On the one hand, it refers to masses of men and women who are not yet adapted to the cultural skill of rational inquiry. It also refers to a smaller class of individuals who "believe" in the power of irrationality. These two categories blend, and reinforce each other.
The first group is growing. As the world's population skyrockets, so do the numbers of people in the least educated, least cultured places. Add to this a host of new communication tools which incline the pre-rational masses to a habit of exchanging and consolidating ignorant opinions. There is no sin in this -- only simplicity. These people are key unconscious actors of History. Perhaps we can reduce them as a percentage of the total human population but we will also need to account for them and not to deride them for their subtle primitivism. Their impulses may be useful and must be managed in a manner that renders them largely harmonious and generally beneficial. Some ancient rituals were used for this purpose. When mass irrationality has no constructive role in society -- it can then have only a destructive and corrosive role.
The faux-rational are a more interesting problem.
These people learn the "form" of facts & arguments but maintain an inner cynical distance toward these tools -- in effect, refusing the sting of reasoning. Prior emotional and social commitments are maintained, protected. They exhibit a perverse pleasure, or vanity, associated with the sense of "beating the system." Those who take reason and progressive ideals seriously are assumed to be "dupes" or to have broken instincts. There is also present in these individuals a physiological resistance to that peculiar emotional friction which is involved in the contact between old opinions and new data, between old commitments and sincere pondering.
There is an element of this in all of us.
Any effort to create a "bulwark of progressive social rationalism" must be reinforced by the proliferation of additional supportive tools. There must be therapeutic treatment modalities which attempt to purge the inner obstacles that resist the results of data & reasoning. This is especially critical since the defeat of many progressive political agendas may be directly attribute to the subliminal conservative sympathies within the bodies of progressive thinkers.

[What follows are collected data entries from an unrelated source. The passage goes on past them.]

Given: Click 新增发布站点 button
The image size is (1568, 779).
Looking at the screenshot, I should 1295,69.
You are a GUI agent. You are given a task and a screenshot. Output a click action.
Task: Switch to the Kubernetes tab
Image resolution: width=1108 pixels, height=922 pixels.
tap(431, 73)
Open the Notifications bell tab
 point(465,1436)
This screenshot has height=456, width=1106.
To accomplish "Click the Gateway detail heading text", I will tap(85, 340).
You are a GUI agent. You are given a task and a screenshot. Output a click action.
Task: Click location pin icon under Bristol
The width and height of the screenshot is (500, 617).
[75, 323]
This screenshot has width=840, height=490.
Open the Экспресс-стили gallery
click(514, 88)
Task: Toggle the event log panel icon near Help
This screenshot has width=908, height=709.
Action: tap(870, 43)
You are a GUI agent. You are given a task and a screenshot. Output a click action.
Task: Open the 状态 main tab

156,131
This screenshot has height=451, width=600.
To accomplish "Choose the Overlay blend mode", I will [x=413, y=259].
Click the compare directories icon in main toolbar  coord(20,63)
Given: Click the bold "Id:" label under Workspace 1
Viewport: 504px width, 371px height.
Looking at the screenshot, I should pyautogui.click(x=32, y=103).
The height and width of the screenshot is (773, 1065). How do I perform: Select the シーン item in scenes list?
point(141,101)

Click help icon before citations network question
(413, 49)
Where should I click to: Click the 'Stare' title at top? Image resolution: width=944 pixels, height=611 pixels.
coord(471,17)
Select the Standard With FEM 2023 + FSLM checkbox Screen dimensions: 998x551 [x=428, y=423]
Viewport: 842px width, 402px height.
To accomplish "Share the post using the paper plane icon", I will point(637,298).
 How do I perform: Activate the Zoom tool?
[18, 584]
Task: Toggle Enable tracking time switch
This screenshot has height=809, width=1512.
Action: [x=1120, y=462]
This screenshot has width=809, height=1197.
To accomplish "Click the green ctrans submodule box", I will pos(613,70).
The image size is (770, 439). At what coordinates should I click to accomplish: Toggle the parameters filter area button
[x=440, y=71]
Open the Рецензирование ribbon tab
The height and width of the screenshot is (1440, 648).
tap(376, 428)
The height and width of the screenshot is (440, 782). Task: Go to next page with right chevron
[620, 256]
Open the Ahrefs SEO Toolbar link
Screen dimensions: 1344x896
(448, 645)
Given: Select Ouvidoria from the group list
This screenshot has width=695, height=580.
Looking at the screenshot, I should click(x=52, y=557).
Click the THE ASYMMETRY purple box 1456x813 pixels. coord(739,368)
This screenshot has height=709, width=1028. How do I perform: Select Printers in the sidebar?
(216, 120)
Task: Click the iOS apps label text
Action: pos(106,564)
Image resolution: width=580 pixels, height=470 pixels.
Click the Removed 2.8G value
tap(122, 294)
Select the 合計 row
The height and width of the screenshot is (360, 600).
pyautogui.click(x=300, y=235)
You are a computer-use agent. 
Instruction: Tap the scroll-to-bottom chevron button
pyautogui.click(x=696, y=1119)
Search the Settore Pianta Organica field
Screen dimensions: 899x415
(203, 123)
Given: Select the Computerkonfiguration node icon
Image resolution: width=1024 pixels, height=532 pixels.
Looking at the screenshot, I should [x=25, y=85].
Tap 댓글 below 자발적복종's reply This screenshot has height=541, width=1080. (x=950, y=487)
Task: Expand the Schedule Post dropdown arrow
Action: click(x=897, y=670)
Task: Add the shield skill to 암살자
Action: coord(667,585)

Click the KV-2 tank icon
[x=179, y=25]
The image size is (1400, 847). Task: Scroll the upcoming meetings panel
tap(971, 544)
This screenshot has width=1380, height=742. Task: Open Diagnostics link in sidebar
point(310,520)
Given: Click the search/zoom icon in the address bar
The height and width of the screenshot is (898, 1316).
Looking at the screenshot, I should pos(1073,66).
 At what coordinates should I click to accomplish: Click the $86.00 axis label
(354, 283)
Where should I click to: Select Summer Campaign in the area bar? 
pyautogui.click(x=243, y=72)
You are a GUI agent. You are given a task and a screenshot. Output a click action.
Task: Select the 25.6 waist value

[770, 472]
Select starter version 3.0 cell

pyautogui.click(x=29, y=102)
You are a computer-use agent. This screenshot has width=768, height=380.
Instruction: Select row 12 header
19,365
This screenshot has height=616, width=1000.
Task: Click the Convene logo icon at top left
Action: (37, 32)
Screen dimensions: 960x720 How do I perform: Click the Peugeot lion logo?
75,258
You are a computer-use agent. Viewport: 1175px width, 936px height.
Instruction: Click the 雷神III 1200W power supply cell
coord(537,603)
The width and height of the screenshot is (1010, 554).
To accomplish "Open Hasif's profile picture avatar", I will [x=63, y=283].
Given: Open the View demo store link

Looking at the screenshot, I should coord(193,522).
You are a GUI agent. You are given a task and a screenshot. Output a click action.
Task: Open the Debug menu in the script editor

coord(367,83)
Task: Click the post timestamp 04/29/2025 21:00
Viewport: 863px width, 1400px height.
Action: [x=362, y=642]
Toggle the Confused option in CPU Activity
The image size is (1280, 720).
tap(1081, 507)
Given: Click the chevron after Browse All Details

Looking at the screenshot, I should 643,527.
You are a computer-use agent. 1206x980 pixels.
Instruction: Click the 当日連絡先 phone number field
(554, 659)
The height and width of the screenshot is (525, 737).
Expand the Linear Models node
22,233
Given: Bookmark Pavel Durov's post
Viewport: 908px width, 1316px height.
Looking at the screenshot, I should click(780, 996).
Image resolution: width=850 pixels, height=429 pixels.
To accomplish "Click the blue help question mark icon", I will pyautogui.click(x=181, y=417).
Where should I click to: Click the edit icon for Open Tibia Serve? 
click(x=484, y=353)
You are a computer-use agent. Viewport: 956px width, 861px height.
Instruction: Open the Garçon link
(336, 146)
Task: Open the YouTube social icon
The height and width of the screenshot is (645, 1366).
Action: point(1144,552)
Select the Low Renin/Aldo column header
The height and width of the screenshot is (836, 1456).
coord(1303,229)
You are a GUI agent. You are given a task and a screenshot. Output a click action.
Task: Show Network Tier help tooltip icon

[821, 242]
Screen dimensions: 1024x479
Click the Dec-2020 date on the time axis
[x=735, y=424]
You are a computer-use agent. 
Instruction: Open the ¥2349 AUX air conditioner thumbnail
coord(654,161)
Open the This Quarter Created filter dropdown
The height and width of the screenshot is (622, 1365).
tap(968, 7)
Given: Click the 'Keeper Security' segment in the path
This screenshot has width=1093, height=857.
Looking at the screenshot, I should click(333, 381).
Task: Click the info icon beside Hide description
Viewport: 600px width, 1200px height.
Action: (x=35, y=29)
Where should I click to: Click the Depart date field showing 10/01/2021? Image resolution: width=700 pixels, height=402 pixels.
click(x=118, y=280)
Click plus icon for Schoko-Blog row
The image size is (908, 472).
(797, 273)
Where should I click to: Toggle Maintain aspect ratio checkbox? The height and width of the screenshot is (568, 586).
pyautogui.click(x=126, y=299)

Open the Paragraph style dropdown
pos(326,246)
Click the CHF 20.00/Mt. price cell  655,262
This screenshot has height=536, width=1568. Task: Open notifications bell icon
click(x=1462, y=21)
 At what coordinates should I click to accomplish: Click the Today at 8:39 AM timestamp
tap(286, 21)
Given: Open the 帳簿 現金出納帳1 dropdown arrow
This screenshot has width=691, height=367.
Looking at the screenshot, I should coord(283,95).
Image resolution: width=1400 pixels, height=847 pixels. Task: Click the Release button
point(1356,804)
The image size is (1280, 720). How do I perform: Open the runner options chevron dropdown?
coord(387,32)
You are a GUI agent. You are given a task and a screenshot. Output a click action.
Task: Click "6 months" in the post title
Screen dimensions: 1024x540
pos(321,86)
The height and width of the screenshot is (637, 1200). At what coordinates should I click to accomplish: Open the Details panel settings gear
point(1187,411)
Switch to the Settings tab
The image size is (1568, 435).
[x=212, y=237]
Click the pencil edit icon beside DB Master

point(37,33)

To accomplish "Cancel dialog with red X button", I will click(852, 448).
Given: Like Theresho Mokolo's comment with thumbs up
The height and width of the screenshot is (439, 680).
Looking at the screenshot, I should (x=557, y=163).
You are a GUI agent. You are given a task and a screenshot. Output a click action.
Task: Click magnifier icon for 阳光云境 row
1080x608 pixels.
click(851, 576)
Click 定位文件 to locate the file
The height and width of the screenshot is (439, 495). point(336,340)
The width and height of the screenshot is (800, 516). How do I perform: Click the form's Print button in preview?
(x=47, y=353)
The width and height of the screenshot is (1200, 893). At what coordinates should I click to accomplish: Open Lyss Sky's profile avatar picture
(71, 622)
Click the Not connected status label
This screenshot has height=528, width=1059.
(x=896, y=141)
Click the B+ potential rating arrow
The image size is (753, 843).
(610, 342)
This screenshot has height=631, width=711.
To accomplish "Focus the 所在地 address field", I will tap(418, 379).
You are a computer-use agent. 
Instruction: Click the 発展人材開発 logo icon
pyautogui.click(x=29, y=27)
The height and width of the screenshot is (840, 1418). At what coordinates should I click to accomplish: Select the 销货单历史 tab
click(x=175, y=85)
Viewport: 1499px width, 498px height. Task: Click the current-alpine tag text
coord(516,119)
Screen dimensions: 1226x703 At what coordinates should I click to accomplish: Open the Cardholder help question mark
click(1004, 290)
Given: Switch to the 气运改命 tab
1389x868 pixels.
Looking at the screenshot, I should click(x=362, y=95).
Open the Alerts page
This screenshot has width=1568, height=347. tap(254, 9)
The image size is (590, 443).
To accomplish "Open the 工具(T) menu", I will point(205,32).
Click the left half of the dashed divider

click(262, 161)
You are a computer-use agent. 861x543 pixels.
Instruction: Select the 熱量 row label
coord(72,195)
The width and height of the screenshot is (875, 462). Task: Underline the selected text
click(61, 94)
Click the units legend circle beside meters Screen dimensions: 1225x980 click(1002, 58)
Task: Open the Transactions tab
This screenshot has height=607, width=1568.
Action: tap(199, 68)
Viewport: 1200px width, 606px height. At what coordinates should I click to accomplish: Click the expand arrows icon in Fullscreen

There must be a common call for serious independent pondering and experimentation. There is no final attainment of Reason but rather an attitude of perpetual progress toward greater impartial clarity. In order to proselytize this attitude, progressives must embody it. It must be lived and expounded with the seriousness of a moral duty. Such an attitude was associated in certain times and places in History with a culture that accords socio-political honor to those who are perceived as having the "deepest, most comprehensive understanding."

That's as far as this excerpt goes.